TRECHO PARA LEITURA:

---+---

Freixo precisa se decidir. Ou ele é a favor da população na luta contra a Covid ou ele coloca sua ideologia acima da batalha contra a doença. Se o sistema privado for mais eficiente que o setor público e vislumbrar uma alternativa de oferecer antes aos brasileiros a vacina contra o coronavírus, que mal há nisso? Se pessoas puderem pagar – além dos impostos que já bancam o Sistema Único de Saúde – pela imunização, isso significa menos gente nas filas dos postos de saúde, significa uma pessoa a menos disputando a dose a ser oferecida pelo governo. Significa, em última análise, gente imunizada mais cedo. Só temos a ganhar.

Existem inúmeros exemplos capazes de colocar por terra a lógica torta do nosso combatente socialista. Poderíamos lembrar a vacina da gripe, que é oferecida nos dois sistemas, público e privado. Isso é ruim? Claro que não, pelas mesmas razões expostas acima.

Ou ainda: por que temos planos de saúde privados? Porque existe gente com poder financeiro e disposta a pagar por um tratamento médico que vai além do que é oferecido pelo Estado. Se não tivéssemos operadoras e hospitais particulares, tudo recairia sobre o SUS. Não é preciso ter mais do que dois neurônios para vislumbrar o caos em meio à pandemia, para ficar em um único exemplo.

Por fim, Freixo não se dá conta de que há um erro de estratégia política na sua narrativa. Se a vacina chegar antes em clínicas privadas, aumentará a pressão para que o poder público (leia-se, principalmente, o governo federal) disponibilize as doses nos postos de saúde. Mas esperar que Freixo faça esta leitura talvez seja pedir demais.
Nosso capitão da eterna luta de classes foi novamente às redes sociais, após ser bombardeado. Gastou linhas e mais linhas para justificar sua posição. Escreveu, entre outras groselhas, que é imoral um jovem adulto, com dinheiro, ser imunizado antes de um idoso ou profissional da saúde. Além disso, lascou o seguinte: “Imunizar primeiro uma minoria que tem dinheiro para pagar caro pela vacina não pode ser a regra”. E se entre os “abastados” estiverem idosos? São pessoas do chamado grupo de risco que, graças à “luta” do deputado, não teriam acesso à vacina em clínicas privadas. Pergunto: e se elas morrerem de Covid? Poderíamos, neste caso hipotético, chamar Freixo de um “genocida das elites”?

---+---

LINHAS FORNECIDAS:
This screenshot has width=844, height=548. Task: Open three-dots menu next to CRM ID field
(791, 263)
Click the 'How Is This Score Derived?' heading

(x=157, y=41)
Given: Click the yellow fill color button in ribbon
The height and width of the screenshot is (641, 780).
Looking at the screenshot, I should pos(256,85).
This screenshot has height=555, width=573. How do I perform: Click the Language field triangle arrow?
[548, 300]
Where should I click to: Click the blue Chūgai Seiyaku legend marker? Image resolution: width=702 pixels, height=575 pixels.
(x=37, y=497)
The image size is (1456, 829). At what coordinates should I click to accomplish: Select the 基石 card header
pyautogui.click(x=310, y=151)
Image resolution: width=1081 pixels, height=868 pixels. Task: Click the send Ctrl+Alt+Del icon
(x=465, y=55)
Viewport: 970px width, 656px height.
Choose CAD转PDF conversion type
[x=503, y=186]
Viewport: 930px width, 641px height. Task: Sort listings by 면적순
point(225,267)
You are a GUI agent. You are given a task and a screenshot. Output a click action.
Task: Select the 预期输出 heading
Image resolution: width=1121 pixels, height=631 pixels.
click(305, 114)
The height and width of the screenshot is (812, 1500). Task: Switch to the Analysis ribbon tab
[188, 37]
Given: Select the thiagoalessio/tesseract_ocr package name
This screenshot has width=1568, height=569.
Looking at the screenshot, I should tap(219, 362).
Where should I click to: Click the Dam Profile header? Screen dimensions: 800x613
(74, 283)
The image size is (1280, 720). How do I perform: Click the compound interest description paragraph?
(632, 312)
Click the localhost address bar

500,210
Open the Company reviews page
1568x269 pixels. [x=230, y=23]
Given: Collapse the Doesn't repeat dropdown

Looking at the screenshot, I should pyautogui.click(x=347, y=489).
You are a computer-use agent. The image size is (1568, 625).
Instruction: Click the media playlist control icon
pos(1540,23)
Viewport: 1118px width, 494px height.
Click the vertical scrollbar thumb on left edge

---+---

AÇÃO NECESSÁRIA:
Cite, do trecho sobre a vacina contra a Covid em clínicas privadas, a passagem que vai de "Freixo precisa se" até "temos a ganhar.", inclusive. Não é preciso consultar as linhas.

RESPOSTA AO PROBLEMA:
Freixo precisa se decidir. Ou ele é a favor da população na luta contra a Covid ou ele coloca sua ideologia acima da batalha contra a doença. Se o sistema privado for mais eficiente que o setor público e vislumbrar uma alternativa de oferecer antes aos brasileiros a vacina contra o coronavírus, que mal há nisso? Se pessoas puderem pagar – além dos impostos que já bancam o Sistema Único de Saúde – pela imunização, isso significa menos gente nas filas dos postos de saúde, significa uma pessoa a menos disputando a dose a ser oferecida pelo governo. Significa, em última análise, gente imunizada mais cedo. Só temos a ganhar.